WHAT TO DO
Reproduce the stretch of the listing below from the line containing "coordinates (56, 570)." through the line containing "pyautogui.click(x=33, y=280)", both of those lines included.

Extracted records
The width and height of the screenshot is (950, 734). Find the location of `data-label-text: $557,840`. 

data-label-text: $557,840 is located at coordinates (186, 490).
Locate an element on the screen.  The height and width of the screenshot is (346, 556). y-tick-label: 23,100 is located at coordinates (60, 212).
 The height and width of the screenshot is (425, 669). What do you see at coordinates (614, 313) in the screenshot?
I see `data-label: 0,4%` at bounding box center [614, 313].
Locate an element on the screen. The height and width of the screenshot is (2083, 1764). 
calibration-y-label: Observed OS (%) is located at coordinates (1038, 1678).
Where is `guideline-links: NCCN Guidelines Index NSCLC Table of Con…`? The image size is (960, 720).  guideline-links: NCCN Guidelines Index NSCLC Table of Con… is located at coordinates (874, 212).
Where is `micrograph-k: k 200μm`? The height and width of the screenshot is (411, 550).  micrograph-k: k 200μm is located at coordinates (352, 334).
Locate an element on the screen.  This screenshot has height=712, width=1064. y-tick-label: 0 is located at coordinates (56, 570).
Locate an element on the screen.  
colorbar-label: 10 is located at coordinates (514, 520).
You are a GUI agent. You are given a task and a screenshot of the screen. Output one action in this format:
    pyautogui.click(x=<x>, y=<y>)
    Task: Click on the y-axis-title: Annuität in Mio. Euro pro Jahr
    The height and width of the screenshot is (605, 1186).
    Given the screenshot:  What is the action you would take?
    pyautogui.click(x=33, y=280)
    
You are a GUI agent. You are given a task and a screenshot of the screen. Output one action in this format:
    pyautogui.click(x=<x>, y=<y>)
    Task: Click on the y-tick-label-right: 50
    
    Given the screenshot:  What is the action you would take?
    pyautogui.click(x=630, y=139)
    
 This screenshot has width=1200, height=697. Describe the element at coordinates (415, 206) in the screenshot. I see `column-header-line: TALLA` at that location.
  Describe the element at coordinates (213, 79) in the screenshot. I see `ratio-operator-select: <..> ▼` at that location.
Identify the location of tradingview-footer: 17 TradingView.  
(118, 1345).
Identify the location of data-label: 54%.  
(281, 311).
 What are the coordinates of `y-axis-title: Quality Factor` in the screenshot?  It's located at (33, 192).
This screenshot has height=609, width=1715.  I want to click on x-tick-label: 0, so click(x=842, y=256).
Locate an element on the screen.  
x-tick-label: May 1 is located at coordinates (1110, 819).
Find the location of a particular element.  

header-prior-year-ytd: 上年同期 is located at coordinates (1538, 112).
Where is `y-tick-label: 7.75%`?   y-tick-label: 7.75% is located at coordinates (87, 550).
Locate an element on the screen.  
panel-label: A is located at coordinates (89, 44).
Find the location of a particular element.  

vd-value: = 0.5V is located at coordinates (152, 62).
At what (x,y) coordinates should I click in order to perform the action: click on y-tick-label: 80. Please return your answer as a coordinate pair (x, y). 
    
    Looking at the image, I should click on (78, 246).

EXPECTED OUTPUT
Locate an element on the screen.  This screenshot has height=712, width=1064. y-tick-label: 0 is located at coordinates (56, 570).
Locate an element on the screen.  
colorbar-label: 10 is located at coordinates (514, 520).
You are a GUI agent. You are given a task and a screenshot of the screen. Output one action in this format:
    pyautogui.click(x=<x>, y=<y>)
    Task: Click on the y-axis-title: Annuität in Mio. Euro pro Jahr
    The height and width of the screenshot is (605, 1186).
    Given the screenshot:  What is the action you would take?
    pyautogui.click(x=33, y=280)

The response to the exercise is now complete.